-- Excerpted records start --

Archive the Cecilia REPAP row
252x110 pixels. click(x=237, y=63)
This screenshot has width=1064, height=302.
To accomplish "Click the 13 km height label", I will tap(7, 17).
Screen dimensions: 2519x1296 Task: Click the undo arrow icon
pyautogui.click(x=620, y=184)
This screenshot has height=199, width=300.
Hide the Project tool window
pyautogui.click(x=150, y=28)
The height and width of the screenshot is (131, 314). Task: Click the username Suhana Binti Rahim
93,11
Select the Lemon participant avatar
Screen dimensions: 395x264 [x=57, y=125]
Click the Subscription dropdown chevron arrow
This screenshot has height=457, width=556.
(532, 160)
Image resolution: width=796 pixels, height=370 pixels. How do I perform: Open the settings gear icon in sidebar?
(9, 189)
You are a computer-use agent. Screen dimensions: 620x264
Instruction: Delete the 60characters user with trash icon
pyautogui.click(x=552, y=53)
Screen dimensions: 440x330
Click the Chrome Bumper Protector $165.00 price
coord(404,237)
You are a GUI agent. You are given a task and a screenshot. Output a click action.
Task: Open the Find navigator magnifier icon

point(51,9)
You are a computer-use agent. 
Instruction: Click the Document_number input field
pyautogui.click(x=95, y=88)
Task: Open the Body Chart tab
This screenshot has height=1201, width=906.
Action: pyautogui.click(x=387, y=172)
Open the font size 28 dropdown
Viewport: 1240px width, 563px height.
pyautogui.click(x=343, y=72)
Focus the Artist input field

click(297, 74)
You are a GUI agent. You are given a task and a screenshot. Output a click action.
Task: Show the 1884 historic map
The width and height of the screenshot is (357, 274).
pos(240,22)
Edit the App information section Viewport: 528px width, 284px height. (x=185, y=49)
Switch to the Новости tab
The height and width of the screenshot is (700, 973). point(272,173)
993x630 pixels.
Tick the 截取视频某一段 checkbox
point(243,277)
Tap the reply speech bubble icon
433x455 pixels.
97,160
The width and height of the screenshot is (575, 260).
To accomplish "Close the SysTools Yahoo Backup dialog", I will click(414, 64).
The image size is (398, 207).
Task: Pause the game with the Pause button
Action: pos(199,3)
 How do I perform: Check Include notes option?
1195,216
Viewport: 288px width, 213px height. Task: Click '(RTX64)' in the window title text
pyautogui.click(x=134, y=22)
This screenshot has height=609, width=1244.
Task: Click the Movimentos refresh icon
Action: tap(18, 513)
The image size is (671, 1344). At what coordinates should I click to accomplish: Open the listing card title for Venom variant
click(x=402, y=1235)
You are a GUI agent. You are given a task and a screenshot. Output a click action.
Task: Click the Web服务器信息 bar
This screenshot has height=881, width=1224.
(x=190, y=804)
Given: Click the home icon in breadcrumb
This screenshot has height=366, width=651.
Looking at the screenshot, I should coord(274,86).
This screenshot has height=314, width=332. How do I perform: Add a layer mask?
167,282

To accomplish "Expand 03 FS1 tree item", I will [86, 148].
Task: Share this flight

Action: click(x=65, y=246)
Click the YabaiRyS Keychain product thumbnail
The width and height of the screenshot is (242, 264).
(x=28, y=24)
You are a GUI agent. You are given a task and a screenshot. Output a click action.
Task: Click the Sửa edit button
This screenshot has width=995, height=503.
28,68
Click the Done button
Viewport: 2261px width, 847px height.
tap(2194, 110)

-- Excerpted records end --

__What is expected__. Please retype the rows between the line holding "The width and height of the screenshot is (575, 260)." and the line holding "(x=190, y=804)", inclusive.

__Written reply__.
The width and height of the screenshot is (575, 260).
To accomplish "Close the SysTools Yahoo Backup dialog", I will click(414, 64).
The image size is (398, 207).
Task: Pause the game with the Pause button
Action: pos(199,3)
 How do I perform: Check Include notes option?
1195,216
Viewport: 288px width, 213px height. Task: Click '(RTX64)' in the window title text
pyautogui.click(x=134, y=22)
This screenshot has height=609, width=1244.
Task: Click the Movimentos refresh icon
Action: tap(18, 513)
The image size is (671, 1344). At what coordinates should I click to accomplish: Open the listing card title for Venom variant
click(x=402, y=1235)
You are a GUI agent. You are given a task and a screenshot. Output a click action.
Task: Click the Web服务器信息 bar
This screenshot has height=881, width=1224.
(x=190, y=804)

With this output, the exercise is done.